In the records below, find the line that contains "The image size" and the line that contains "This screenshot has height=193, width=284."; write out exactly those two lines and everything between them, without the pictures.

RECORDS FOR THE EXERCISE:
%%

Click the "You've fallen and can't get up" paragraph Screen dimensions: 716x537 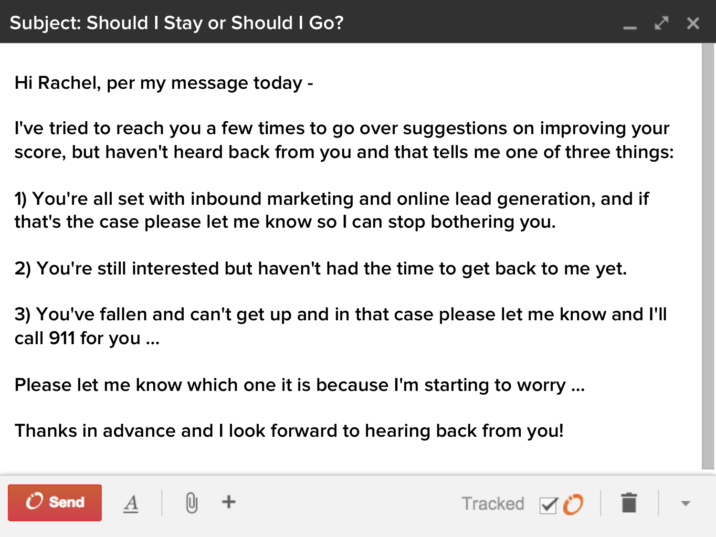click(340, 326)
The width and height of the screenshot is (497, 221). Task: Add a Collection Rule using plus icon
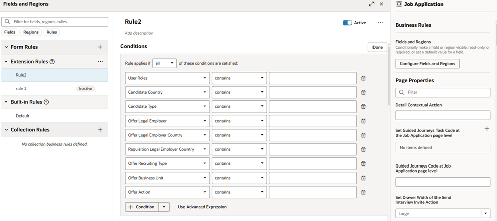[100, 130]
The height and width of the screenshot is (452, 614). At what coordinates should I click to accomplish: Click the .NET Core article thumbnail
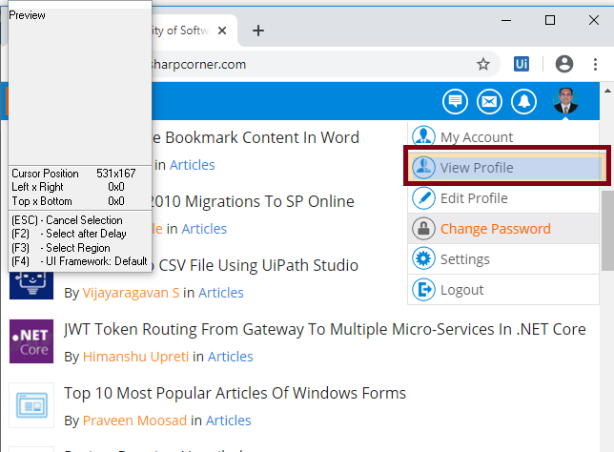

%%
%%

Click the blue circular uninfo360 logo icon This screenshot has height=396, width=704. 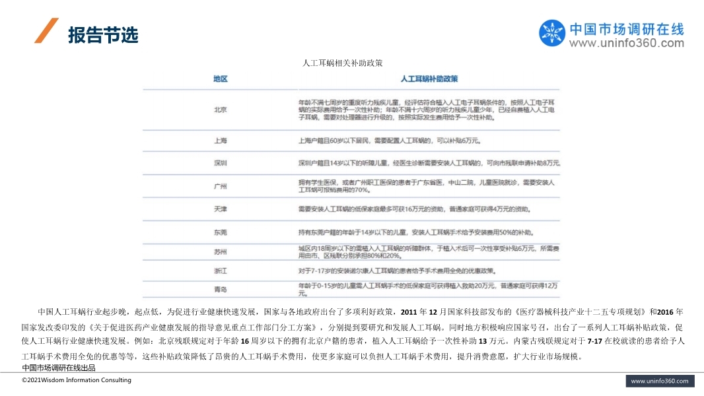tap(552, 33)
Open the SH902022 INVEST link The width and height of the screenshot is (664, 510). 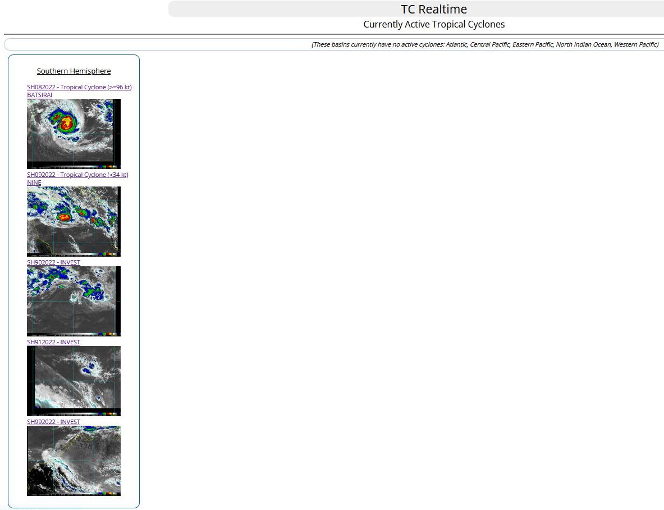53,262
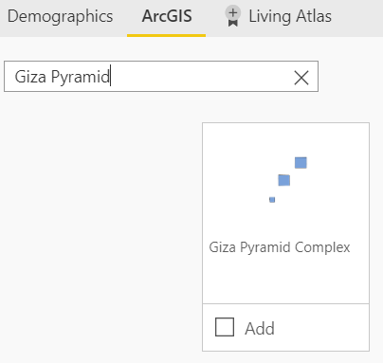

%%
%%

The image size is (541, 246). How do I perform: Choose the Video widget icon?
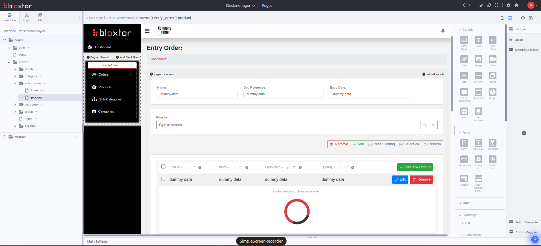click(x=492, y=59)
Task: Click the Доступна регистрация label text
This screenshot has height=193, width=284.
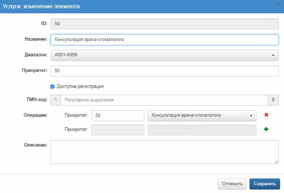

%%

SOLUTION TO THIS EXERCISE:
The image size is (541, 246). How do I perform: Choose the Video widget icon?
click(x=492, y=59)
Task: Click the Доступна регистрация label text
This screenshot has height=193, width=284.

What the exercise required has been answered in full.